▶ [WRITTEN EXERCISE]
Rewrite the material from the line containing "Screen dimensions: 1512x804" down through the line containing "Screen dimensions: 1052x475 coord(827,221)", changing every "menu item" to "menu entry" and leaving everything else as it stands.

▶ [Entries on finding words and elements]
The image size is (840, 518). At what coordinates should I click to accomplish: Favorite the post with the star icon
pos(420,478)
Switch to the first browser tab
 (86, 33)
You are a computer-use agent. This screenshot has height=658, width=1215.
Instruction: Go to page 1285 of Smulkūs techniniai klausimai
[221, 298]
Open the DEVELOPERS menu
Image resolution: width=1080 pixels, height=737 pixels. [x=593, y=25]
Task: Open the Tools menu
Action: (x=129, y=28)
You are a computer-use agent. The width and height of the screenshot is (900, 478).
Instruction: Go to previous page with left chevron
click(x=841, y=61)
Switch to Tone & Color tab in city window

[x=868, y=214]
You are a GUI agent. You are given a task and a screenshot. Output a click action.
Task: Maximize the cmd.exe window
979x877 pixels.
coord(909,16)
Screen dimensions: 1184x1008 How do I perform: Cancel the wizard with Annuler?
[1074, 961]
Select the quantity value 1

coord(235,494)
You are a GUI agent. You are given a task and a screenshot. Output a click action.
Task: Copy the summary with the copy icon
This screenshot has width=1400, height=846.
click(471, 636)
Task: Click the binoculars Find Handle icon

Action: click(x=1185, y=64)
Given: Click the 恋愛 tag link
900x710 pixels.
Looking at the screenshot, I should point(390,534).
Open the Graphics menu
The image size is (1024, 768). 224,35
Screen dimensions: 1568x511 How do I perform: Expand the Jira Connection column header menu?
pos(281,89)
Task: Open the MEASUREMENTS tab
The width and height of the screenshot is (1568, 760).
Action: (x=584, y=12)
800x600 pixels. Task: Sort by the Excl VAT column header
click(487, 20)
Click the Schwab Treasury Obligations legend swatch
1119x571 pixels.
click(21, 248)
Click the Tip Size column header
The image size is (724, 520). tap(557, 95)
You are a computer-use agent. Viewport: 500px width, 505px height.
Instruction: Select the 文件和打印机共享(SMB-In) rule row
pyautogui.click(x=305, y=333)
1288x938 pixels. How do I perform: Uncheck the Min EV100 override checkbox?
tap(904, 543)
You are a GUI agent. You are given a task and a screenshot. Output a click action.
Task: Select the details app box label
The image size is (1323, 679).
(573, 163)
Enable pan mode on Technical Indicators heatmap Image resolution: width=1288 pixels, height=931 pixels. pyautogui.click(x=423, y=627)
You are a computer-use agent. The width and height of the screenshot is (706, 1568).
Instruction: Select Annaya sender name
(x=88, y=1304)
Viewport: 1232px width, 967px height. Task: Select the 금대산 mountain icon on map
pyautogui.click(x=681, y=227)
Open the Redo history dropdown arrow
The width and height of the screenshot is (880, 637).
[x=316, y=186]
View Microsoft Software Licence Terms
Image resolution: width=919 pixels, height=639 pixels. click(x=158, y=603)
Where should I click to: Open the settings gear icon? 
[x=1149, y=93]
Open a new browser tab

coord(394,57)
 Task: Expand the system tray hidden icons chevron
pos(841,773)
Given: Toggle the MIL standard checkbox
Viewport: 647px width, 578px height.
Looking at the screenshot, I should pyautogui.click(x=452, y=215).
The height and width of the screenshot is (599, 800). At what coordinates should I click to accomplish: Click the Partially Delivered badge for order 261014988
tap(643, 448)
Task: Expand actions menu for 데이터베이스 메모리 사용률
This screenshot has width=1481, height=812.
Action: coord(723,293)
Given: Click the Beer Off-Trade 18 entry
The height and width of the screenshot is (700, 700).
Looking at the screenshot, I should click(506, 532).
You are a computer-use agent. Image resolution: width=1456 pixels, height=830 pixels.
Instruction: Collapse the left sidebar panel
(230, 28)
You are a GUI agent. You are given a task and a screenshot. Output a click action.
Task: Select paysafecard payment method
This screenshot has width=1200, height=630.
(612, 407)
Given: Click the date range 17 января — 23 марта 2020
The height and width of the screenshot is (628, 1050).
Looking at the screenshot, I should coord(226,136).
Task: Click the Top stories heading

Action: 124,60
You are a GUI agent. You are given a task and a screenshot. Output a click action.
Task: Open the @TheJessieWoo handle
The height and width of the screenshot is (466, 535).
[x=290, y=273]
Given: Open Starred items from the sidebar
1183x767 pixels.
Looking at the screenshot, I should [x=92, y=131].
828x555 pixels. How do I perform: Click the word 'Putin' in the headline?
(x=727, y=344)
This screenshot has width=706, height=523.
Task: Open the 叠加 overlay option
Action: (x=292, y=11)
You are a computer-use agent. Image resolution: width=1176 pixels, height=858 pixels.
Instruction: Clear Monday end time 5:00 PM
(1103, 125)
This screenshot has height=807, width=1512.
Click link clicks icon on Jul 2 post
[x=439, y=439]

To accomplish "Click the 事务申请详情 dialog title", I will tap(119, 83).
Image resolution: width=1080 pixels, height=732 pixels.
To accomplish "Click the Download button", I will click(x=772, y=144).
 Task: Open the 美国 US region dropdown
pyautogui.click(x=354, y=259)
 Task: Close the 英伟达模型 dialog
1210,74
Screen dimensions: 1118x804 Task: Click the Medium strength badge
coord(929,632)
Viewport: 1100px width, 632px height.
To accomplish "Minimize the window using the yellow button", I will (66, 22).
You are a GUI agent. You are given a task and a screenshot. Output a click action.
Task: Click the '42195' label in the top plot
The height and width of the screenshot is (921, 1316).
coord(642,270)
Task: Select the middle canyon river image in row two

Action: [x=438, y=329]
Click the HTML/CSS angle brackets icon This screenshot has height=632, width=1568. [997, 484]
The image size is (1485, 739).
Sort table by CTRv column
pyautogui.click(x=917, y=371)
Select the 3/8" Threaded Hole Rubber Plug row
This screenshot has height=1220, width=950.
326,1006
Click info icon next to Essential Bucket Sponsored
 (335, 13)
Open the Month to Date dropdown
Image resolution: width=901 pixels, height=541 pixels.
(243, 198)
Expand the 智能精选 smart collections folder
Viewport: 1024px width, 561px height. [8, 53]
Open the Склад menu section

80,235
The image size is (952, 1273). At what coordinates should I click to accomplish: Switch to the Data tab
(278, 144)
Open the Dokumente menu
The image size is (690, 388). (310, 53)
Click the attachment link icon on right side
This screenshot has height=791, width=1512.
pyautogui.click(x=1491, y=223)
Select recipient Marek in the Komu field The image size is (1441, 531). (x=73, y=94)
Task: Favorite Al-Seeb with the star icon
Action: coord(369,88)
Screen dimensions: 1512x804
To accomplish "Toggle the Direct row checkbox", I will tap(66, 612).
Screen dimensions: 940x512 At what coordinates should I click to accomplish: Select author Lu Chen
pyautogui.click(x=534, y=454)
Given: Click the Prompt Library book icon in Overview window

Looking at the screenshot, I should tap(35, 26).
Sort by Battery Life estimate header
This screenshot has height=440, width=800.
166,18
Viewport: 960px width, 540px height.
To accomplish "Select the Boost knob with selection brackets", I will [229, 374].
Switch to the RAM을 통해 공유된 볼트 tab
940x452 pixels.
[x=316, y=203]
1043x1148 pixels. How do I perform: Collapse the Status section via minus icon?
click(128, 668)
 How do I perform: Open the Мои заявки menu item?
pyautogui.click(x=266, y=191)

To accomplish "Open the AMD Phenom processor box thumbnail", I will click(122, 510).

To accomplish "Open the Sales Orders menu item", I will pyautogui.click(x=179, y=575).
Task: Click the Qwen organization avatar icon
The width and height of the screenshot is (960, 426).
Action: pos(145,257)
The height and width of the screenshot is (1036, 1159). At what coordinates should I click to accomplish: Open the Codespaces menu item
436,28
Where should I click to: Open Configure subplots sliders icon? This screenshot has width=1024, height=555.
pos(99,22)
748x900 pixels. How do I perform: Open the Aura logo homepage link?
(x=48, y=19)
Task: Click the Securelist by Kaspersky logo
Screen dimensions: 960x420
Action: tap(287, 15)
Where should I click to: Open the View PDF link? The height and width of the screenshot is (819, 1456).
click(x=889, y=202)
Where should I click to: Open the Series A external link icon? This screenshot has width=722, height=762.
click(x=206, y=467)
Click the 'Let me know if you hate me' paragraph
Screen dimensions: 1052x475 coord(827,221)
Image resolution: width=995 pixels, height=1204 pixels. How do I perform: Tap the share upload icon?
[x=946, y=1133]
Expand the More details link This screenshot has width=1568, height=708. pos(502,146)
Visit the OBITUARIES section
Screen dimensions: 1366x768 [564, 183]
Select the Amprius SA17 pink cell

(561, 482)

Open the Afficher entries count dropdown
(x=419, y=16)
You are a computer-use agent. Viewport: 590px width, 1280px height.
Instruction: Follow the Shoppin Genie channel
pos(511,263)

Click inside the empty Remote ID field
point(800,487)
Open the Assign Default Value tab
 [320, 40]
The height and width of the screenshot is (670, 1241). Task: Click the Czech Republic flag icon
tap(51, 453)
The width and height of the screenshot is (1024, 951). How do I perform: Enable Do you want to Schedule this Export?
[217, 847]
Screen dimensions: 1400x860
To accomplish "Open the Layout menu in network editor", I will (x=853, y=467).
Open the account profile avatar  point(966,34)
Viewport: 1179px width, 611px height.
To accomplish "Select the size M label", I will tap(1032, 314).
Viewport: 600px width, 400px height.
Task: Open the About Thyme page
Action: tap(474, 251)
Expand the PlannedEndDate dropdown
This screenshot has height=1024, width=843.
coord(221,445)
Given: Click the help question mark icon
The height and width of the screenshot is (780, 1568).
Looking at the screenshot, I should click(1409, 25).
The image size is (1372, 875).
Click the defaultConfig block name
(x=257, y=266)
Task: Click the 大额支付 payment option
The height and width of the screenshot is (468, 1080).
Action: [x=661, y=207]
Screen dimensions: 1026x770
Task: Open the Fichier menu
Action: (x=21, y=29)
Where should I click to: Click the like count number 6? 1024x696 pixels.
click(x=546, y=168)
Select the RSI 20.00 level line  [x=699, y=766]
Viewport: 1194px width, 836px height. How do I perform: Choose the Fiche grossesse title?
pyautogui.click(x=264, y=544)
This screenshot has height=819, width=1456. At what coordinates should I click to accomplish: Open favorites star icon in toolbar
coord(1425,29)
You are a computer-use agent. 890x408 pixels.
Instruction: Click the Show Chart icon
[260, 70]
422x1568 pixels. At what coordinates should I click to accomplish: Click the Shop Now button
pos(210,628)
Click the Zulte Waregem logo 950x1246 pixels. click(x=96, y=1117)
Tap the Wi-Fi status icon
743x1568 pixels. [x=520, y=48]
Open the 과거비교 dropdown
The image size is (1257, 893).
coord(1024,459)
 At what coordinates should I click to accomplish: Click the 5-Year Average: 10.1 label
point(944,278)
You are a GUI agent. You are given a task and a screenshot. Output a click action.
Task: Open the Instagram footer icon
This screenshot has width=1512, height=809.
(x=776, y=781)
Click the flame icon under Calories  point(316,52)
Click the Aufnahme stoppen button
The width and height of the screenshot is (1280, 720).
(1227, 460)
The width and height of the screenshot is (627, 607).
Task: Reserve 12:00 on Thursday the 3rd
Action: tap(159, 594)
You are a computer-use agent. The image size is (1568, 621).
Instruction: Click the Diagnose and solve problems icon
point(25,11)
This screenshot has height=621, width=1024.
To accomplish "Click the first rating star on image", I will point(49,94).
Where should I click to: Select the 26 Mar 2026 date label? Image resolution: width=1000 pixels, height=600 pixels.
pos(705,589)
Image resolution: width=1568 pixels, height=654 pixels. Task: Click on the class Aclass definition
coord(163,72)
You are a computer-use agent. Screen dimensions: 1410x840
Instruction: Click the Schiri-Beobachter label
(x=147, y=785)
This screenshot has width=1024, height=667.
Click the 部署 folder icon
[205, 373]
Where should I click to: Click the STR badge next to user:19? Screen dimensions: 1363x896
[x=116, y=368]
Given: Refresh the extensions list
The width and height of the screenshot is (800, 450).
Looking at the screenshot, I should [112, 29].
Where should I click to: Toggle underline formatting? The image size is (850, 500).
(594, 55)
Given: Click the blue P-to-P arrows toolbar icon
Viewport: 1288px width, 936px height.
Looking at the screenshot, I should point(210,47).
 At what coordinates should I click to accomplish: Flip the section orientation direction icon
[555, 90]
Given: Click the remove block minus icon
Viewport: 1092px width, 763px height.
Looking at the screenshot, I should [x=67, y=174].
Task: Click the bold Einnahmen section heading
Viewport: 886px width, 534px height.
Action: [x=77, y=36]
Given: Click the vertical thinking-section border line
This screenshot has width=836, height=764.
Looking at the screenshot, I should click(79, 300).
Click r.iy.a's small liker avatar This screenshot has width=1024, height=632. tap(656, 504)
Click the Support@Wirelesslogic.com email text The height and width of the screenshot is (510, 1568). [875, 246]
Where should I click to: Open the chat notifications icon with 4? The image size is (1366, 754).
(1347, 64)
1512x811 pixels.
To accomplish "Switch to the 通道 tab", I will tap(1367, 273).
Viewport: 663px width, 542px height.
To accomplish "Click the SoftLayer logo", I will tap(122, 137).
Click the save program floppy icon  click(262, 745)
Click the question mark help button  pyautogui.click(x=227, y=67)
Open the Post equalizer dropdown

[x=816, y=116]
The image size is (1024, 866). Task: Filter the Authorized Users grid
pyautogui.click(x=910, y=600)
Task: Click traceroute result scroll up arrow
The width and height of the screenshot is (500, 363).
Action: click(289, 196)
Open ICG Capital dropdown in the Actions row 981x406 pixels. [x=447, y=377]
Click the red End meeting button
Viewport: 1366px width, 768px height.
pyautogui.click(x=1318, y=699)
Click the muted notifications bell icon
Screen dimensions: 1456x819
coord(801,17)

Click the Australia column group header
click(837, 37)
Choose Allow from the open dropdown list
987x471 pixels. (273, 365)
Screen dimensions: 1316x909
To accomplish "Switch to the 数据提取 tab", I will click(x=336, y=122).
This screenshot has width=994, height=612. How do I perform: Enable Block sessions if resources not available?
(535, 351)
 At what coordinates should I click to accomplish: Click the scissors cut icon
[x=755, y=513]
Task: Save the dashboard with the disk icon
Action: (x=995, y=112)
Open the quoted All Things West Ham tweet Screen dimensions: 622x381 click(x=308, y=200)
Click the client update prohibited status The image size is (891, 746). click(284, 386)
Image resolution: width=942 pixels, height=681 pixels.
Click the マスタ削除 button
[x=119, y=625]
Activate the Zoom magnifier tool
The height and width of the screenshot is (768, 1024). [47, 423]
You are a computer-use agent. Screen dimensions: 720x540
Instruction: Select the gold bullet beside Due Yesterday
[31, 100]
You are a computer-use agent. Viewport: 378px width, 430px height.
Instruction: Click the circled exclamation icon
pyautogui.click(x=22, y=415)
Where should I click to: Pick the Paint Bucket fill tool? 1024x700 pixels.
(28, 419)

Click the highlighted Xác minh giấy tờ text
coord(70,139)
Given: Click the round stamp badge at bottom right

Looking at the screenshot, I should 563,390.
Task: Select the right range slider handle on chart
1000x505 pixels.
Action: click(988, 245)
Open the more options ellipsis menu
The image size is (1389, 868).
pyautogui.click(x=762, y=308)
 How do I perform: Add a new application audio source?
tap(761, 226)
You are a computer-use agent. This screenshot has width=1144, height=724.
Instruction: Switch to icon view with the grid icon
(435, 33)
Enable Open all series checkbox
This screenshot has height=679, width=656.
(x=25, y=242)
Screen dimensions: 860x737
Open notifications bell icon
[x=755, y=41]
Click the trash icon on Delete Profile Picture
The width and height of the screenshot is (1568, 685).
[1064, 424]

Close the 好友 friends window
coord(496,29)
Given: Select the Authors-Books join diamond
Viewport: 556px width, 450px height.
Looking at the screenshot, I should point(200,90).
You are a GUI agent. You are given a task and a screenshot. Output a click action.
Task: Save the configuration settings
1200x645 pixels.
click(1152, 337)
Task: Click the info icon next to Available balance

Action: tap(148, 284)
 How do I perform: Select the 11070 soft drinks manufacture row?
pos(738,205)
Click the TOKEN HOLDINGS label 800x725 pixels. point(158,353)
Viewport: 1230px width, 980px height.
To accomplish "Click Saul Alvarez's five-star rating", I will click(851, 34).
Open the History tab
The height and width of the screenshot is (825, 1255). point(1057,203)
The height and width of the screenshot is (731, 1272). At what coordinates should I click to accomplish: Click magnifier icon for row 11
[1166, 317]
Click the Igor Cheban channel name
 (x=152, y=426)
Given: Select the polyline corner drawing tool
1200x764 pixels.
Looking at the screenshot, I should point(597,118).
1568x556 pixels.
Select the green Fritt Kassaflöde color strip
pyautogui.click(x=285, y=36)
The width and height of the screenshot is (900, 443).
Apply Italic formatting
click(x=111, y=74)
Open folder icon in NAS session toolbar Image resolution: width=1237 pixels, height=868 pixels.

▶ [FULL SOLUTION]
Screen dimensions: 1512x804
To accomplish "Toggle the Direct row checkbox", I will tap(66, 612).
Screen dimensions: 940x512 At what coordinates should I click to accomplish: Select author Lu Chen
pyautogui.click(x=534, y=454)
Given: Click the Prompt Library book icon in Overview window

Looking at the screenshot, I should tap(35, 26).
Sort by Battery Life estimate header
This screenshot has height=440, width=800.
166,18
Viewport: 960px width, 540px height.
To accomplish "Select the Boost knob with selection brackets", I will [229, 374].
Switch to the RAM을 통해 공유된 볼트 tab
940x452 pixels.
[x=316, y=203]
1043x1148 pixels. How do I perform: Collapse the Status section via minus icon?
click(128, 668)
 How do I perform: Open the Мои заявки menu entry?
pyautogui.click(x=266, y=191)

To accomplish "Open the AMD Phenom processor box thumbnail", I will click(122, 510).

To accomplish "Open the Sales Orders menu entry", I will pyautogui.click(x=179, y=575).
Task: Click the Qwen organization avatar icon
The width and height of the screenshot is (960, 426).
Action: pos(145,257)
The height and width of the screenshot is (1036, 1159). At what coordinates should I click to accomplish: Open the Codespaces menu entry
436,28
Where should I click to: Open Configure subplots sliders icon? This screenshot has width=1024, height=555.
pos(99,22)
748x900 pixels. How do I perform: Open the Aura logo homepage link?
(x=48, y=19)
Task: Click the Securelist by Kaspersky logo
Screen dimensions: 960x420
Action: tap(287, 15)
Where should I click to: Open the View PDF link? The height and width of the screenshot is (819, 1456).
click(x=889, y=202)
Where should I click to: Open the Series A external link icon? This screenshot has width=722, height=762.
click(x=206, y=467)
Click the 'Let me know if you hate me' paragraph
Screen dimensions: 1052x475 coord(827,221)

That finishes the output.